__SUPPLIED MATERIAL__.
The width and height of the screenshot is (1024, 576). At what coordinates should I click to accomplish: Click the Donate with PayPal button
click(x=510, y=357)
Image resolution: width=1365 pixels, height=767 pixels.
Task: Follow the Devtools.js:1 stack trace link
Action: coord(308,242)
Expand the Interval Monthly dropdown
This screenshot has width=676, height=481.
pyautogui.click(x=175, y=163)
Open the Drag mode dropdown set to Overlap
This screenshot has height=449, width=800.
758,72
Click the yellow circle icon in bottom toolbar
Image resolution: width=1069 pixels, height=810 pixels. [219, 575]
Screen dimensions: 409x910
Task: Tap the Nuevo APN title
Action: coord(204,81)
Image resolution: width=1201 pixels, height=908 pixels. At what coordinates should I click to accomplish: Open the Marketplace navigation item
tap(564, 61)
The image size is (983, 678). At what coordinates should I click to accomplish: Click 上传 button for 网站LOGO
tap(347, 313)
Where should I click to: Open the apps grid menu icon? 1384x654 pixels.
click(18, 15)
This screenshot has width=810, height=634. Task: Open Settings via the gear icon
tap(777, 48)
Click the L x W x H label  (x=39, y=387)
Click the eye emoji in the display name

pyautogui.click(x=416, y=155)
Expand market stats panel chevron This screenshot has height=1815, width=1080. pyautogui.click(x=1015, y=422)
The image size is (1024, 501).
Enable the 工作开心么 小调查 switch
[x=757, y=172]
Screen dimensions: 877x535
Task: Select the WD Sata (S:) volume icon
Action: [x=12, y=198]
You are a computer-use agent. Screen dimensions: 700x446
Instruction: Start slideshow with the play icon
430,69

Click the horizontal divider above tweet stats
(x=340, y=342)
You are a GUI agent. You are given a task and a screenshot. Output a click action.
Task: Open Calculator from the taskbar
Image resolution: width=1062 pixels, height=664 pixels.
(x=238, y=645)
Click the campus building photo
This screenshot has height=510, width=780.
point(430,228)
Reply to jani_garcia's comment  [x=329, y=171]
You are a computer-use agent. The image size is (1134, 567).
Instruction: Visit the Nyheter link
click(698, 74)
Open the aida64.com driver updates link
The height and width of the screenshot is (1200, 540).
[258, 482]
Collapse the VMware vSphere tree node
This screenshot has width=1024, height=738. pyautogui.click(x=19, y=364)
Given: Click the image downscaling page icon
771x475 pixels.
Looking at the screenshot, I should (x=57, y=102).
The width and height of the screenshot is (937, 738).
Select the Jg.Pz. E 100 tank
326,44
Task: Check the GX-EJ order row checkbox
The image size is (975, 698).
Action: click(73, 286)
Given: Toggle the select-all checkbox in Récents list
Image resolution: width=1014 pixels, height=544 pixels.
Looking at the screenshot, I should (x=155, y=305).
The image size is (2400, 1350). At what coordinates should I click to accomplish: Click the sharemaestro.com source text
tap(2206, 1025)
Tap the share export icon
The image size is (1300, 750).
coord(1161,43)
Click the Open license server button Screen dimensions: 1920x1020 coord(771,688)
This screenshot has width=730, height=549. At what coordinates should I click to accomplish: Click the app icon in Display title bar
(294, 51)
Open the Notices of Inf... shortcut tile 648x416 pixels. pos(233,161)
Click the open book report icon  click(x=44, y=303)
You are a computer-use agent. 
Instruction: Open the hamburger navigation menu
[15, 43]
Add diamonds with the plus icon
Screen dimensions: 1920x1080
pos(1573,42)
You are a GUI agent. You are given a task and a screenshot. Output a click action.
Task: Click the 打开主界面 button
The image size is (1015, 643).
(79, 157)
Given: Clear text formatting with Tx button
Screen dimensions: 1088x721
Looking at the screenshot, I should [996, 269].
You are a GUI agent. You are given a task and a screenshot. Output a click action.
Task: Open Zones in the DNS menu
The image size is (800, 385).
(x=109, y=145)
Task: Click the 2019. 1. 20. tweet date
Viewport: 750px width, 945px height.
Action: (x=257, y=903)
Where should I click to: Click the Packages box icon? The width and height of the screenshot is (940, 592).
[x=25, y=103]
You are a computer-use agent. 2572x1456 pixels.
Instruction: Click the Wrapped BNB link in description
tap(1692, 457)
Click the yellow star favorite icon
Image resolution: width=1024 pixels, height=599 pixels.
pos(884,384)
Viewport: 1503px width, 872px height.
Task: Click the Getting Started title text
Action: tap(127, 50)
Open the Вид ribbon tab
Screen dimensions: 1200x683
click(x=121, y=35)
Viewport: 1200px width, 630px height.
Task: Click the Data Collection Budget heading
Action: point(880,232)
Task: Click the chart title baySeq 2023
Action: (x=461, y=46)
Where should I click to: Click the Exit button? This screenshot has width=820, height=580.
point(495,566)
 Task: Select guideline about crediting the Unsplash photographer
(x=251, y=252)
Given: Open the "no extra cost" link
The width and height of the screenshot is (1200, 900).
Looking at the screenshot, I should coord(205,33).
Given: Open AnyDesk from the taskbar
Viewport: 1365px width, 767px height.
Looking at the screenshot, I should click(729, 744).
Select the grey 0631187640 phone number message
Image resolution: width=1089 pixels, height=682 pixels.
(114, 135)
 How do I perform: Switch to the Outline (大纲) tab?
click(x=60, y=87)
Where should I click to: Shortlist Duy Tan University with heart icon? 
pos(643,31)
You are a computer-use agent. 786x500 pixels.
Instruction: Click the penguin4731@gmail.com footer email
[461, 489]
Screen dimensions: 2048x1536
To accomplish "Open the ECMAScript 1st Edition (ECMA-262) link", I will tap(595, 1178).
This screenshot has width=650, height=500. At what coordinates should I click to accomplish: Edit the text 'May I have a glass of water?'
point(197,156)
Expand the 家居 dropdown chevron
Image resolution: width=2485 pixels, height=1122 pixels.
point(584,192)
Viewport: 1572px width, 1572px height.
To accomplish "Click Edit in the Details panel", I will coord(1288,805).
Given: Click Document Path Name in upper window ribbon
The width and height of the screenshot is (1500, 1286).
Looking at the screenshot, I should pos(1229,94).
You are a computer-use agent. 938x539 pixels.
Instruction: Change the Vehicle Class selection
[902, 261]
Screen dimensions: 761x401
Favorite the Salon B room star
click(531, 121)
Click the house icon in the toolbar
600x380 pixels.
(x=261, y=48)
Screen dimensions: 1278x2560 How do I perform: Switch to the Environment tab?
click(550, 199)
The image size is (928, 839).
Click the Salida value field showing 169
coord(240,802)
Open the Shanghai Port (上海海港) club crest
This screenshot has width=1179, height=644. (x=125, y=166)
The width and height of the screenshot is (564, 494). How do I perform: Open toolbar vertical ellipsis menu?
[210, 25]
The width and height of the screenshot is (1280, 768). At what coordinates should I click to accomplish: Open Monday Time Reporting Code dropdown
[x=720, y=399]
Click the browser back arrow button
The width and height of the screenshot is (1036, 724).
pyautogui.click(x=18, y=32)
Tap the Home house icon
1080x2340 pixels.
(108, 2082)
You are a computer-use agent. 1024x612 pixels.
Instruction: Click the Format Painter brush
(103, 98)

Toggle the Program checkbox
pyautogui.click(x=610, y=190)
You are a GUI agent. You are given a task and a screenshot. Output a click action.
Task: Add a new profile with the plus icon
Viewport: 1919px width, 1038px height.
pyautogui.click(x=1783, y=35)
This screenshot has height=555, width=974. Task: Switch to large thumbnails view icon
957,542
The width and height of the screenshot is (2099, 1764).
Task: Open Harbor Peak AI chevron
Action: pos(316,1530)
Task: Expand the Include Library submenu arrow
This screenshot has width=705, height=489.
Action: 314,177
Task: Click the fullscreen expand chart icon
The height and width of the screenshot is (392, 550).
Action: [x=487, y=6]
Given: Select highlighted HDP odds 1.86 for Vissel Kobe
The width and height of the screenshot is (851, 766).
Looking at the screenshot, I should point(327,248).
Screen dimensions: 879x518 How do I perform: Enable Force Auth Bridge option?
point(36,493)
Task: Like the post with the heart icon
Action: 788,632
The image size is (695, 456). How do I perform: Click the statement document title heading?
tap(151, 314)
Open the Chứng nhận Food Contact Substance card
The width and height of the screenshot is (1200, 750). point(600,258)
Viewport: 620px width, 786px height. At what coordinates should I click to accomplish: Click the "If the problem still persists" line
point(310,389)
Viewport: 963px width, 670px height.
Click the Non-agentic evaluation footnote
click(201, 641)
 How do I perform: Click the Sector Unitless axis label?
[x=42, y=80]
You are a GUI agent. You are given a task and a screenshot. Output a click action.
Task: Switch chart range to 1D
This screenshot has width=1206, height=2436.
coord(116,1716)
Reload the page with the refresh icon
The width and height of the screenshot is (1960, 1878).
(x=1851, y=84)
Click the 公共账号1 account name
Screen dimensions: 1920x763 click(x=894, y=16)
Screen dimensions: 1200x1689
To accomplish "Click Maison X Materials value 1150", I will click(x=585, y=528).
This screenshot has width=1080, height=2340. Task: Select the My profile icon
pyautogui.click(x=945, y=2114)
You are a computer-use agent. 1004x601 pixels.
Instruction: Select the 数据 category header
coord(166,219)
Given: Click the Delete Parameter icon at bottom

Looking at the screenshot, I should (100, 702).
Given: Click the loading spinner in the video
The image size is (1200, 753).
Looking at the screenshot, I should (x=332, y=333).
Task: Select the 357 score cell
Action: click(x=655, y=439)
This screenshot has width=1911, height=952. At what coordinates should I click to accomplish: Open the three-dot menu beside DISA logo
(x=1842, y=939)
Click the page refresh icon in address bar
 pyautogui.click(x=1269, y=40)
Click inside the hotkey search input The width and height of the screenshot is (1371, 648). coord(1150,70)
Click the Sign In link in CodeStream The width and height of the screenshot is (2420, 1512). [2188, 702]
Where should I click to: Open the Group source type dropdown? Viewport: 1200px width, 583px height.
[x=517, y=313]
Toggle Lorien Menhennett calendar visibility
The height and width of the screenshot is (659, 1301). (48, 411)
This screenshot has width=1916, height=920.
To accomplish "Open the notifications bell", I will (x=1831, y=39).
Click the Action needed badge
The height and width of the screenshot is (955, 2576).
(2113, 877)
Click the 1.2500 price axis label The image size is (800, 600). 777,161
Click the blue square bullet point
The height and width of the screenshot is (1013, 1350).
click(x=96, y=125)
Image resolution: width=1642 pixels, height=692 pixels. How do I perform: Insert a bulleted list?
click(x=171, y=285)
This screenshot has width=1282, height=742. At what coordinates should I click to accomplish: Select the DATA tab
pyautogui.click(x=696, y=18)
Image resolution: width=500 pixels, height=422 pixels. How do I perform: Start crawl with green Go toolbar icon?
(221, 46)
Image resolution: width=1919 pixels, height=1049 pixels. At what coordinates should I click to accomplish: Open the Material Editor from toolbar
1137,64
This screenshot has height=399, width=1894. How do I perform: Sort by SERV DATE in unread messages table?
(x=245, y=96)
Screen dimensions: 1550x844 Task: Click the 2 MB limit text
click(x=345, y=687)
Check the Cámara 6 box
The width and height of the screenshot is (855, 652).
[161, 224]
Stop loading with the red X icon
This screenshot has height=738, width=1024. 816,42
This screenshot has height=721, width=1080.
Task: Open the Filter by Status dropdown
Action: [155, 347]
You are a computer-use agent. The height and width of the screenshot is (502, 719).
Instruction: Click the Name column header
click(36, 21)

__TASK ITEM__.
Above are the records. Print exactly, and only, the lines from the line with "Given: Click the loading spinner in the video" to the line with "You are a computer-use agent. The height", both inclusive.

__THE COMPLETED TASK__.
Given: Click the loading spinner in the video
The image size is (1200, 753).
Looking at the screenshot, I should (x=332, y=333).
Task: Select the 357 score cell
Action: click(x=655, y=439)
This screenshot has width=1911, height=952. At what coordinates should I click to accomplish: Open the three-dot menu beside DISA logo
(x=1842, y=939)
Click the page refresh icon in address bar
 pyautogui.click(x=1269, y=40)
Click inside the hotkey search input The width and height of the screenshot is (1371, 648). coord(1150,70)
Click the Sign In link in CodeStream The width and height of the screenshot is (2420, 1512). [2188, 702]
Where should I click to: Open the Group source type dropdown? Viewport: 1200px width, 583px height.
[x=517, y=313]
Toggle Lorien Menhennett calendar visibility
The height and width of the screenshot is (659, 1301). (48, 411)
This screenshot has width=1916, height=920.
To accomplish "Open the notifications bell", I will (x=1831, y=39).
Click the Action needed badge
The height and width of the screenshot is (955, 2576).
(2113, 877)
Click the 1.2500 price axis label The image size is (800, 600). 777,161
Click the blue square bullet point
The height and width of the screenshot is (1013, 1350).
click(x=96, y=125)
Image resolution: width=1642 pixels, height=692 pixels. How do I perform: Insert a bulleted list?
click(x=171, y=285)
This screenshot has width=1282, height=742. At what coordinates should I click to accomplish: Select the DATA tab
pyautogui.click(x=696, y=18)
Image resolution: width=500 pixels, height=422 pixels. How do I perform: Start crawl with green Go toolbar icon?
(221, 46)
Image resolution: width=1919 pixels, height=1049 pixels. At what coordinates should I click to accomplish: Open the Material Editor from toolbar
1137,64
This screenshot has height=399, width=1894. How do I perform: Sort by SERV DATE in unread messages table?
(x=245, y=96)
Screen dimensions: 1550x844 Task: Click the 2 MB limit text
click(x=345, y=687)
Check the Cámara 6 box
The width and height of the screenshot is (855, 652).
[161, 224]
Stop loading with the red X icon
This screenshot has height=738, width=1024. 816,42
This screenshot has height=721, width=1080.
Task: Open the Filter by Status dropdown
Action: [155, 347]
You are a computer-use agent. The height and width of the screenshot is (502, 719).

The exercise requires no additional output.